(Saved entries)
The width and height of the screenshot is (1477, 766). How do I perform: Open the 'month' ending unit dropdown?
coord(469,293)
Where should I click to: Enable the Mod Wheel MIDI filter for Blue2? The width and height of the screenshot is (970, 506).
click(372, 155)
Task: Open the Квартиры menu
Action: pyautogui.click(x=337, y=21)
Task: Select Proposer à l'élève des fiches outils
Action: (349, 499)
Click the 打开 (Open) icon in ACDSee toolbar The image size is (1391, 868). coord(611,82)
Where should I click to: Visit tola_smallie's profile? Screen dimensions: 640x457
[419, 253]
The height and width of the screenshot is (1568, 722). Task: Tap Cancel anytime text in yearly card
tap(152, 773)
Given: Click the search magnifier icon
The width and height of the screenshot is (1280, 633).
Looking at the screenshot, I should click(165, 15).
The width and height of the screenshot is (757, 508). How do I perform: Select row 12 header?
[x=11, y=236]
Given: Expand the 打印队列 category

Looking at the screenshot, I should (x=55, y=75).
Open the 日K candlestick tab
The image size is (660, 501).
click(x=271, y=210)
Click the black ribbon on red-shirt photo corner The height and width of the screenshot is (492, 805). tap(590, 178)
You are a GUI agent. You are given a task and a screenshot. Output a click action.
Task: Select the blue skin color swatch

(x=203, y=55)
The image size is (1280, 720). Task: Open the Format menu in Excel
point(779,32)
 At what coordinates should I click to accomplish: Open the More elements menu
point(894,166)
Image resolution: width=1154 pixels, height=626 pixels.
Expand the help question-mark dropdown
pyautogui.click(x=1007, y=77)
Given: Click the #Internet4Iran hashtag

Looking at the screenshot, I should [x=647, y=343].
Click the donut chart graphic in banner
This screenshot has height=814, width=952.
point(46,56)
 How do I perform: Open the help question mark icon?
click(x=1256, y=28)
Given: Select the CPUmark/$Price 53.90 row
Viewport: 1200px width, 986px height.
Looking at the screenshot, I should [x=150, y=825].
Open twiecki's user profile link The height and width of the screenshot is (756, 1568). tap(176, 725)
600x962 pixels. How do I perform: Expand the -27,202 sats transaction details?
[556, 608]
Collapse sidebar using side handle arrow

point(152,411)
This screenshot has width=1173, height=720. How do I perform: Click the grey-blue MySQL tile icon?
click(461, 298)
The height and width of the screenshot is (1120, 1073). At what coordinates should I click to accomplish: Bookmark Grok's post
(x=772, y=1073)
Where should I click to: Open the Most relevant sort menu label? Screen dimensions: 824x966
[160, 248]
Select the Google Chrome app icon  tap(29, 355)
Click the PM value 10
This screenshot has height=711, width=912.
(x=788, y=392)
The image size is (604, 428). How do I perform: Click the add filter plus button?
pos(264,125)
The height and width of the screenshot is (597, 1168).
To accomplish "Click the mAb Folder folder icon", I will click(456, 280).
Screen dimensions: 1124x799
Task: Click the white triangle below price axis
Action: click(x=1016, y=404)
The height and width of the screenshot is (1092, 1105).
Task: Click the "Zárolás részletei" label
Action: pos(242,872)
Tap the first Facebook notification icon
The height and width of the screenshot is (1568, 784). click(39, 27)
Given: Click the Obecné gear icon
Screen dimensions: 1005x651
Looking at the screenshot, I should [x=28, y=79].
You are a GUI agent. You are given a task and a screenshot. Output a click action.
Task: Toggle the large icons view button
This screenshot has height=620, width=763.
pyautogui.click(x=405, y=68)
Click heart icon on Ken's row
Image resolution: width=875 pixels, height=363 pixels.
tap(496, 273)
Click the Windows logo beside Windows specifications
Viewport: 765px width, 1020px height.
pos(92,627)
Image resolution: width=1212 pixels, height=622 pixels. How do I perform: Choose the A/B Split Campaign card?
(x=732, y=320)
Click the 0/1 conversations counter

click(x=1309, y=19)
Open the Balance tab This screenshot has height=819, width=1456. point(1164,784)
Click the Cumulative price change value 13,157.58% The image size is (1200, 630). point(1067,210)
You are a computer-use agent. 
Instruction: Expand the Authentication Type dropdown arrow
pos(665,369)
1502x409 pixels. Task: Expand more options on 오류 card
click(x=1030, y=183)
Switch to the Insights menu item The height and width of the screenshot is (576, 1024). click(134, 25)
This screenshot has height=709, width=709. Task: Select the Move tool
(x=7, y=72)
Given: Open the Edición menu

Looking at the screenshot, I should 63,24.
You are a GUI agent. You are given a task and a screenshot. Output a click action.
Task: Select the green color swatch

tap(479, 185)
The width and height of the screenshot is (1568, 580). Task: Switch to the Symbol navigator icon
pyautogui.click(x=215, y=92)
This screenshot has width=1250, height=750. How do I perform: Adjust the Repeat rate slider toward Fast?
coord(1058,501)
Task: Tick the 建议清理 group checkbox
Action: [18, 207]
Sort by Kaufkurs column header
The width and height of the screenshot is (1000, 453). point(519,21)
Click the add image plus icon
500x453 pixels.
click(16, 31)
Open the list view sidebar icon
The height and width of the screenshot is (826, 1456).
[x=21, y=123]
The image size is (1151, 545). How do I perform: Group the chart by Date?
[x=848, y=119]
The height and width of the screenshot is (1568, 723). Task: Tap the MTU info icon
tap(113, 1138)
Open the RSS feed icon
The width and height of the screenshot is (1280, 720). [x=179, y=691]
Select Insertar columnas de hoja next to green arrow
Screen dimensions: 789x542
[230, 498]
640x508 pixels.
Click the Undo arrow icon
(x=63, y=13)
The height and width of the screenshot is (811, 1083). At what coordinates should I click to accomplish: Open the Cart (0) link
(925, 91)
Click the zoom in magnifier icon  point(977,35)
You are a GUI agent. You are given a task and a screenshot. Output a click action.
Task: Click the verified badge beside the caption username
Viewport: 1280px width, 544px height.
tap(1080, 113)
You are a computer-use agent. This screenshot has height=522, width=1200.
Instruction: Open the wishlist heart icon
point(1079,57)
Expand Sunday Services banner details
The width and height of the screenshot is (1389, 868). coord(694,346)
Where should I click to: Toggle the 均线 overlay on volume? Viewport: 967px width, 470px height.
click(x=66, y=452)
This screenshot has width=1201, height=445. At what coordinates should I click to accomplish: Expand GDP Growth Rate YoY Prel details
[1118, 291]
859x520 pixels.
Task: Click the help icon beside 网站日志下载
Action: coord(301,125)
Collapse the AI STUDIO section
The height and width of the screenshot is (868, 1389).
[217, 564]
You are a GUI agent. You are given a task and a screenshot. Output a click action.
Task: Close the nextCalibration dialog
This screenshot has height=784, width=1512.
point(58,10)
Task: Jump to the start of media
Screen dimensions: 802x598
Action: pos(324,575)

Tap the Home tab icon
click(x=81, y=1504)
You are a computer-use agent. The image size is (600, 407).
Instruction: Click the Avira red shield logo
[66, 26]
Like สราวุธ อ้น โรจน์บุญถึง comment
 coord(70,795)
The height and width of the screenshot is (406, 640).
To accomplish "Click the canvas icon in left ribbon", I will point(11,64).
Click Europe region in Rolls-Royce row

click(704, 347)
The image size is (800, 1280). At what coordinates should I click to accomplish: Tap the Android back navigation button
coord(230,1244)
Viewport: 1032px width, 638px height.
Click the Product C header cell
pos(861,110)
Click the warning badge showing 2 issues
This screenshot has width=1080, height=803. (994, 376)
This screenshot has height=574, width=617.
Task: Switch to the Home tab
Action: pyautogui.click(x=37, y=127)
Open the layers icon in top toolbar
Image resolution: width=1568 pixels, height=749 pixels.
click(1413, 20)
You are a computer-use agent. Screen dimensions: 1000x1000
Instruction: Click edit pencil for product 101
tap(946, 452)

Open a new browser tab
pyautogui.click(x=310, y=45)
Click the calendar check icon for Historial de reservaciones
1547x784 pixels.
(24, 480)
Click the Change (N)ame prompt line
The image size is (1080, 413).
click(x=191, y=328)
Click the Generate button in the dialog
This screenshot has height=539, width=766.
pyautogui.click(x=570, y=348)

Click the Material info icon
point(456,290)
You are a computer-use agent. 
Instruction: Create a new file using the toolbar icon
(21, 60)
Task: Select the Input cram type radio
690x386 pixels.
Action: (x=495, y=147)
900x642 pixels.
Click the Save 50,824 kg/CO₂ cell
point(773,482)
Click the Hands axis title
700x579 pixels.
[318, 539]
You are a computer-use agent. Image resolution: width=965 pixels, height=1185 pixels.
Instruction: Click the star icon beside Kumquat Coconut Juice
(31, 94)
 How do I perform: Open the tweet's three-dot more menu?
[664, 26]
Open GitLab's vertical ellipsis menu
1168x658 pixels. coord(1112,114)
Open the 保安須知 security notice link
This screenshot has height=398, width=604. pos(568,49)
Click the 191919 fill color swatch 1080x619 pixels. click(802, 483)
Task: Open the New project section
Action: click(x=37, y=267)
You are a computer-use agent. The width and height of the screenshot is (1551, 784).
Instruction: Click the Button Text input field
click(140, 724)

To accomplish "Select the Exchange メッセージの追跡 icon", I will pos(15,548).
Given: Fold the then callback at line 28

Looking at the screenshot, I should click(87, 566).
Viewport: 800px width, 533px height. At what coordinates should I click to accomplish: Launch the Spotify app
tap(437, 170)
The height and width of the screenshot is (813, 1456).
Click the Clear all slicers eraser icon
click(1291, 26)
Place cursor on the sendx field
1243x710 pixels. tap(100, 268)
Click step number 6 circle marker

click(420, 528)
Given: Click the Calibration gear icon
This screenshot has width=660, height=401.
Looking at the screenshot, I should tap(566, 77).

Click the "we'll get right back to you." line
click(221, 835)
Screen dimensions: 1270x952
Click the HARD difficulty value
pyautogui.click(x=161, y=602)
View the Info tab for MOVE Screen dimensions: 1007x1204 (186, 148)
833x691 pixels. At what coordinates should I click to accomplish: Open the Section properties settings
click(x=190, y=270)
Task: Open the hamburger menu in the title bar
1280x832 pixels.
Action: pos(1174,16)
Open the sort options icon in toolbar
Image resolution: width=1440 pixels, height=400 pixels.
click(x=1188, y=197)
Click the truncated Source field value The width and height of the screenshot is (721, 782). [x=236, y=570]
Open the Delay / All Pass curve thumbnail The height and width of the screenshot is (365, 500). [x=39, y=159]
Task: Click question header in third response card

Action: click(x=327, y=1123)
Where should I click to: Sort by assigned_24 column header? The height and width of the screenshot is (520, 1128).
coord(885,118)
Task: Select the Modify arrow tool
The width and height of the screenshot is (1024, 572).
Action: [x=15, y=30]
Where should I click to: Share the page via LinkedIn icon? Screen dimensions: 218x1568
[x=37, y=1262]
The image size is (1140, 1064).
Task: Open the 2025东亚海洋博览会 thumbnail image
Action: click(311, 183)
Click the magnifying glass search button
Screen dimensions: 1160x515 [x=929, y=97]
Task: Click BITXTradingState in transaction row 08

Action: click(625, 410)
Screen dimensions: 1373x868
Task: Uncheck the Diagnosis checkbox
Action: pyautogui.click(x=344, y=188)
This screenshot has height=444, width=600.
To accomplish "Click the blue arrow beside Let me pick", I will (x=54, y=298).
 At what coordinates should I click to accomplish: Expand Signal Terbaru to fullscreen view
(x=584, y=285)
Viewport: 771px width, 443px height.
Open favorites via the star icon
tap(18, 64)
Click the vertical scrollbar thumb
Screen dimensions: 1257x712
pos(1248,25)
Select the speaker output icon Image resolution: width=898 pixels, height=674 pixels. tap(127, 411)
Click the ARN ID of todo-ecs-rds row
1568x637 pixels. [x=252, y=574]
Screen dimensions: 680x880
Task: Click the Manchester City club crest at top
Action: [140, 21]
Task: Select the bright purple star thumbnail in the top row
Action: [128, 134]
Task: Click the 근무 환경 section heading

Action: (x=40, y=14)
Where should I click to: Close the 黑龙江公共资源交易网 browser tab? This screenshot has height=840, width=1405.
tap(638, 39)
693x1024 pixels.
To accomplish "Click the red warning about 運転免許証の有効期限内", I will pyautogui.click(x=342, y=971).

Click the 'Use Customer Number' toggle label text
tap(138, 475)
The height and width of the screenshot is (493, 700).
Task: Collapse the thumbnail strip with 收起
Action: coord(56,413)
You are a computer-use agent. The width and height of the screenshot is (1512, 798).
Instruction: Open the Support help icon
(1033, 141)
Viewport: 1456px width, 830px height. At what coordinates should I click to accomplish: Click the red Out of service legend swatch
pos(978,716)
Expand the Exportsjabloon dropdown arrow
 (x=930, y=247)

• EXERCISE:
From the records above, reproduce exactly the lines from the one with "Instruction: Click the Avira red shield logo" to the one with "The height and width of the screenshot is (406, 640).", both included, and no others.

• REPLY TO THE TASK:
Instruction: Click the Avira red shield logo
[66, 26]
Like สราวุธ อ้น โรจน์บุญถึง comment
 coord(70,795)
The height and width of the screenshot is (406, 640).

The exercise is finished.